* _Aim of the task_
Return the records exactly, with nothing added.

(Stored data)

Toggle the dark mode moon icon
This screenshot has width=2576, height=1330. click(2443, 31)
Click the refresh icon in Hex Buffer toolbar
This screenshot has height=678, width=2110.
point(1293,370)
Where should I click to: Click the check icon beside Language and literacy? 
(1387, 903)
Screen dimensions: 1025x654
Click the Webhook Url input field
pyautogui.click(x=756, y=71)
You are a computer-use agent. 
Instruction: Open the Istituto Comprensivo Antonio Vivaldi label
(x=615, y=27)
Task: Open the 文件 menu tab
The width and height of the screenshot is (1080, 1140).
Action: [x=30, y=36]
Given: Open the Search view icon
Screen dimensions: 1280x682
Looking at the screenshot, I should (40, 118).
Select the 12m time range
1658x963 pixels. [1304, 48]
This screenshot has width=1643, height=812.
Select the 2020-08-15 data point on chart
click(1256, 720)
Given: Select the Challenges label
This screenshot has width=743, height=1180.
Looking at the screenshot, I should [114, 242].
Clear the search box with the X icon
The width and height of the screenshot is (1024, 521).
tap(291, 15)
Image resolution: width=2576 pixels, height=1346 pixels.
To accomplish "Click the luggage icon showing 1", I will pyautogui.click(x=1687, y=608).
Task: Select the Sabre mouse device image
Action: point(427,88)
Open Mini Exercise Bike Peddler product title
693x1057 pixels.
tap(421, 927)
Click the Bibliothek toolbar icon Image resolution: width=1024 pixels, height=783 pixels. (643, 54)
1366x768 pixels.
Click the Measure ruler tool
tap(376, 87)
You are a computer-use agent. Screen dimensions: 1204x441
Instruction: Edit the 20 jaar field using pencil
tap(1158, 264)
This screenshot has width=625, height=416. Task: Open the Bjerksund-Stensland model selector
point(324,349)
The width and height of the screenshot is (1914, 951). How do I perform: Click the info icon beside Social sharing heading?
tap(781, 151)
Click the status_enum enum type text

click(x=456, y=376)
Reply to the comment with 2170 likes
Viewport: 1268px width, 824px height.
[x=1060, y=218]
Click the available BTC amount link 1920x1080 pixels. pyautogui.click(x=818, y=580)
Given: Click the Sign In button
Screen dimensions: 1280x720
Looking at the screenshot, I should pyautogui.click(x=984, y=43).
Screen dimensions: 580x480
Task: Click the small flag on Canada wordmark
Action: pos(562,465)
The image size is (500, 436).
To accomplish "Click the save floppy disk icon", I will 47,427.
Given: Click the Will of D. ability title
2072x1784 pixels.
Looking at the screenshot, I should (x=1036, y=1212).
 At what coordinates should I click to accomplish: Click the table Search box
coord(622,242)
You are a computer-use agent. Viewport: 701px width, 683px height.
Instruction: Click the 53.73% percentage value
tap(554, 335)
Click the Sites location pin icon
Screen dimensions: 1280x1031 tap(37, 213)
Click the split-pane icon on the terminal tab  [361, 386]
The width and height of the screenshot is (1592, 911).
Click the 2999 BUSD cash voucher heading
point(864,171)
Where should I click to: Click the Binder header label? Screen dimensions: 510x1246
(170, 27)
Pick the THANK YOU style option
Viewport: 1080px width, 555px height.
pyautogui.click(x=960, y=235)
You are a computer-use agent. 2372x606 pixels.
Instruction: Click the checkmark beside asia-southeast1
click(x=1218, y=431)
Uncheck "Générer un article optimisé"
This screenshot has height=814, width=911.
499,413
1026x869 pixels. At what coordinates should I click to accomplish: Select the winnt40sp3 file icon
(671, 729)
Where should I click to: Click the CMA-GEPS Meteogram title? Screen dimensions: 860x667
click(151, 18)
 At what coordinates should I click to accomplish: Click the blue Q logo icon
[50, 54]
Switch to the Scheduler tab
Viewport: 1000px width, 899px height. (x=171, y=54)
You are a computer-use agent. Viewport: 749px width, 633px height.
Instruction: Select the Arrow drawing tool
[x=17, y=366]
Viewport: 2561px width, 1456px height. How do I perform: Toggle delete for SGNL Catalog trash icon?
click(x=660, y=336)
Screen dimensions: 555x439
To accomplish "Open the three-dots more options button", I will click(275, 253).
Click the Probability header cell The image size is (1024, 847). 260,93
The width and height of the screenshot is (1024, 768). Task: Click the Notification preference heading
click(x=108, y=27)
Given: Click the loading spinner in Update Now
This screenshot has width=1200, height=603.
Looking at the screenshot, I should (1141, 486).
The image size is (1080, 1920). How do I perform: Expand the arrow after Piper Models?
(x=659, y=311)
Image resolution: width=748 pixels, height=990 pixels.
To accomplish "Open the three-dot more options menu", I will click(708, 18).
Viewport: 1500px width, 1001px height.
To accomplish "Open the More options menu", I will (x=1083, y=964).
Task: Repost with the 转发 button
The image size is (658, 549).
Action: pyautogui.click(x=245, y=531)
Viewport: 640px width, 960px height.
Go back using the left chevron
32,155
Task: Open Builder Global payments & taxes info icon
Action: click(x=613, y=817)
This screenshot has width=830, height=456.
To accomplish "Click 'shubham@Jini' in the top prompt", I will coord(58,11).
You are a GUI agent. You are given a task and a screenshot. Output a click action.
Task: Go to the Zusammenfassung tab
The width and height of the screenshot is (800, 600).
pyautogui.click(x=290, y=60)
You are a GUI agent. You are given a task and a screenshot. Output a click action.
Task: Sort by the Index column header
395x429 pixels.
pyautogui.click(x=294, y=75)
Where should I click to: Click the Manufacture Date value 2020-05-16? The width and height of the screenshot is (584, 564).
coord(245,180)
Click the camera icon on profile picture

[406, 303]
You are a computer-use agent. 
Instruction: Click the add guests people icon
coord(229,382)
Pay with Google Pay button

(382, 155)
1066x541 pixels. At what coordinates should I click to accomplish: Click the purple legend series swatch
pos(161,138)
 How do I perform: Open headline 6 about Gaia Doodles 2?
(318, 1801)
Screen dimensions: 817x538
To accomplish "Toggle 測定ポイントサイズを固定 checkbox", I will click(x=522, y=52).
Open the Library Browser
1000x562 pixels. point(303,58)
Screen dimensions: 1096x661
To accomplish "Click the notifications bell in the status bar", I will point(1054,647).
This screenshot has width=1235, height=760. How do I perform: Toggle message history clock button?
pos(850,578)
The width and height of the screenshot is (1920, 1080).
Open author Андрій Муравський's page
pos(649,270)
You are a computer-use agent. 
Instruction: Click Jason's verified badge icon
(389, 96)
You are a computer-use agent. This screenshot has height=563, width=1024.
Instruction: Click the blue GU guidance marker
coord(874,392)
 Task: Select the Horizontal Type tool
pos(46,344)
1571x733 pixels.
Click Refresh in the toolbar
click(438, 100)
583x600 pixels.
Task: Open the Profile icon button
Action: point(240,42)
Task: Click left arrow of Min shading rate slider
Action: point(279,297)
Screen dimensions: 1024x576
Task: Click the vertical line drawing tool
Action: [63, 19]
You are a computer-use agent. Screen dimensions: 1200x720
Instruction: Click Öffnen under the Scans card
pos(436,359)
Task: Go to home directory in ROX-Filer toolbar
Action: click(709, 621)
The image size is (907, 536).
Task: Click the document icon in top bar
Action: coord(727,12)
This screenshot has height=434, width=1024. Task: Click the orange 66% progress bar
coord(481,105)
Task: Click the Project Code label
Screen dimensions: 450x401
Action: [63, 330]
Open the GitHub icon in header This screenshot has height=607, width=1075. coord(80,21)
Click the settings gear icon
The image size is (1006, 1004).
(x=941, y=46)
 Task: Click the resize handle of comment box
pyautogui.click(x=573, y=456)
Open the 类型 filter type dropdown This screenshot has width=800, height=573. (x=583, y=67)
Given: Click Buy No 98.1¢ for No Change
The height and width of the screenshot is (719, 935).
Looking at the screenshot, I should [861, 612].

* _Response to this task_
Toggle the dark mode moon icon
This screenshot has width=2576, height=1330. click(2443, 31)
Click the refresh icon in Hex Buffer toolbar
This screenshot has height=678, width=2110.
point(1293,370)
Where should I click to: Click the check icon beside Language and literacy? 
(1387, 903)
Screen dimensions: 1025x654
Click the Webhook Url input field
pyautogui.click(x=756, y=71)
You are a computer-use agent. 
Instruction: Open the Istituto Comprensivo Antonio Vivaldi label
(x=615, y=27)
Task: Open the 文件 menu tab
The width and height of the screenshot is (1080, 1140).
Action: [x=30, y=36]
Given: Open the Search view icon
Screen dimensions: 1280x682
Looking at the screenshot, I should (40, 118).
Select the 12m time range
1658x963 pixels. [1304, 48]
This screenshot has width=1643, height=812.
Select the 2020-08-15 data point on chart
click(1256, 720)
Given: Select the Challenges label
This screenshot has width=743, height=1180.
Looking at the screenshot, I should [114, 242].
Clear the search box with the X icon
The width and height of the screenshot is (1024, 521).
tap(291, 15)
Image resolution: width=2576 pixels, height=1346 pixels.
To accomplish "Click the luggage icon showing 1", I will pyautogui.click(x=1687, y=608).
Task: Select the Sabre mouse device image
Action: point(427,88)
Open Mini Exercise Bike Peddler product title
693x1057 pixels.
tap(421, 927)
Click the Bibliothek toolbar icon Image resolution: width=1024 pixels, height=783 pixels. (643, 54)
1366x768 pixels.
Click the Measure ruler tool
tap(376, 87)
You are a computer-use agent. Screen dimensions: 1204x441
Instruction: Edit the 20 jaar field using pencil
tap(1158, 264)
This screenshot has width=625, height=416. Task: Open the Bjerksund-Stensland model selector
point(324,349)
The width and height of the screenshot is (1914, 951). How do I perform: Click the info icon beside Social sharing heading?
tap(781, 151)
Click the status_enum enum type text

click(x=456, y=376)
Reply to the comment with 2170 likes
Viewport: 1268px width, 824px height.
[x=1060, y=218]
Click the available BTC amount link 1920x1080 pixels. pyautogui.click(x=818, y=580)
Given: Click the Sign In button
Screen dimensions: 1280x720
Looking at the screenshot, I should pyautogui.click(x=984, y=43).
Screen dimensions: 580x480
Task: Click the small flag on Canada wordmark
Action: pos(562,465)
The image size is (500, 436).
To accomplish "Click the save floppy disk icon", I will 47,427.
Given: Click the Will of D. ability title
2072x1784 pixels.
Looking at the screenshot, I should (x=1036, y=1212).
 At what coordinates should I click to accomplish: Click the table Search box
coord(622,242)
You are a computer-use agent. Viewport: 701px width, 683px height.
Instruction: Click the 53.73% percentage value
tap(554, 335)
Click the Sites location pin icon
Screen dimensions: 1280x1031 tap(37, 213)
Click the split-pane icon on the terminal tab  [361, 386]
The width and height of the screenshot is (1592, 911).
Click the 2999 BUSD cash voucher heading
point(864,171)
Where should I click to: Click the Binder header label? Screen dimensions: 510x1246
(170, 27)
Pick the THANK YOU style option
Viewport: 1080px width, 555px height.
pyautogui.click(x=960, y=235)
You are a computer-use agent. 2372x606 pixels.
Instruction: Click the checkmark beside asia-southeast1
click(x=1218, y=431)
Uncheck "Générer un article optimisé"
This screenshot has height=814, width=911.
499,413
1026x869 pixels. At what coordinates should I click to accomplish: Select the winnt40sp3 file icon
(671, 729)
Where should I click to: Click the CMA-GEPS Meteogram title? Screen dimensions: 860x667
click(151, 18)
 At what coordinates should I click to accomplish: Click the blue Q logo icon
[50, 54]
Switch to the Scheduler tab
Viewport: 1000px width, 899px height. (x=171, y=54)
You are a computer-use agent. Viewport: 749px width, 633px height.
Instruction: Select the Arrow drawing tool
[x=17, y=366]
Viewport: 2561px width, 1456px height. How do I perform: Toggle delete for SGNL Catalog trash icon?
click(x=660, y=336)
Screen dimensions: 555x439
To accomplish "Open the three-dots more options button", I will click(275, 253).
Click the Probability header cell The image size is (1024, 847). 260,93
The width and height of the screenshot is (1024, 768). Task: Click the Notification preference heading
click(x=108, y=27)
Given: Click the loading spinner in Update Now
This screenshot has width=1200, height=603.
Looking at the screenshot, I should (1141, 486).
The image size is (1080, 1920). How do I perform: Expand the arrow after Piper Models?
(x=659, y=311)
Image resolution: width=748 pixels, height=990 pixels.
To accomplish "Open the three-dot more options menu", I will click(708, 18).
Viewport: 1500px width, 1001px height.
To accomplish "Open the More options menu", I will (x=1083, y=964).
Task: Repost with the 转发 button
The image size is (658, 549).
Action: pyautogui.click(x=245, y=531)
Viewport: 640px width, 960px height.
Go back using the left chevron
32,155
Task: Open Builder Global payments & taxes info icon
Action: click(x=613, y=817)
This screenshot has width=830, height=456.
To accomplish "Click 'shubham@Jini' in the top prompt", I will coord(58,11).
You are a GUI agent. You are given a task and a screenshot. Output a click action.
Task: Go to the Zusammenfassung tab
The width and height of the screenshot is (800, 600).
pyautogui.click(x=290, y=60)
You are a GUI agent. You are given a task and a screenshot. Output a click action.
Task: Sort by the Index column header
395x429 pixels.
pyautogui.click(x=294, y=75)
Where should I click to: Click the Manufacture Date value 2020-05-16? The width and height of the screenshot is (584, 564).
coord(245,180)
Click the camera icon on profile picture

[406, 303]
You are a computer-use agent. 
Instruction: Click the add guests people icon
coord(229,382)
Pay with Google Pay button

(382, 155)
1066x541 pixels. At what coordinates should I click to accomplish: Click the purple legend series swatch
pos(161,138)
 How do I perform: Open headline 6 about Gaia Doodles 2?
(318, 1801)
Screen dimensions: 817x538
To accomplish "Toggle 測定ポイントサイズを固定 checkbox", I will click(x=522, y=52).
Open the Library Browser
1000x562 pixels. point(303,58)
Screen dimensions: 1096x661
To accomplish "Click the notifications bell in the status bar", I will point(1054,647).
This screenshot has width=1235, height=760. How do I perform: Toggle message history clock button?
pos(850,578)
The width and height of the screenshot is (1920, 1080).
Open author Андрій Муравський's page
pos(649,270)
You are a computer-use agent. 
Instruction: Click Jason's verified badge icon
(389, 96)
You are a computer-use agent. This screenshot has height=563, width=1024.
Instruction: Click the blue GU guidance marker
coord(874,392)
 Task: Select the Horizontal Type tool
pos(46,344)
1571x733 pixels.
Click Refresh in the toolbar
click(438, 100)
583x600 pixels.
Task: Open the Profile icon button
Action: point(240,42)
Task: Click left arrow of Min shading rate slider
Action: point(279,297)
Screen dimensions: 1024x576
Task: Click the vertical line drawing tool
Action: [63, 19]
You are a computer-use agent. Screen dimensions: 1200x720
Instruction: Click Öffnen under the Scans card
pos(436,359)
Task: Go to home directory in ROX-Filer toolbar
Action: click(709, 621)
The image size is (907, 536).
Task: Click the document icon in top bar
Action: coord(727,12)
This screenshot has height=434, width=1024. Task: Click the orange 66% progress bar
coord(481,105)
Task: Click the Project Code label
Screen dimensions: 450x401
Action: [63, 330]
Open the GitHub icon in header This screenshot has height=607, width=1075. coord(80,21)
Click the settings gear icon
The image size is (1006, 1004).
(x=941, y=46)
 Task: Click the resize handle of comment box
pyautogui.click(x=573, y=456)
Open the 类型 filter type dropdown This screenshot has width=800, height=573. (x=583, y=67)
Given: Click Buy No 98.1¢ for No Change
The height and width of the screenshot is (719, 935).
Looking at the screenshot, I should [861, 612].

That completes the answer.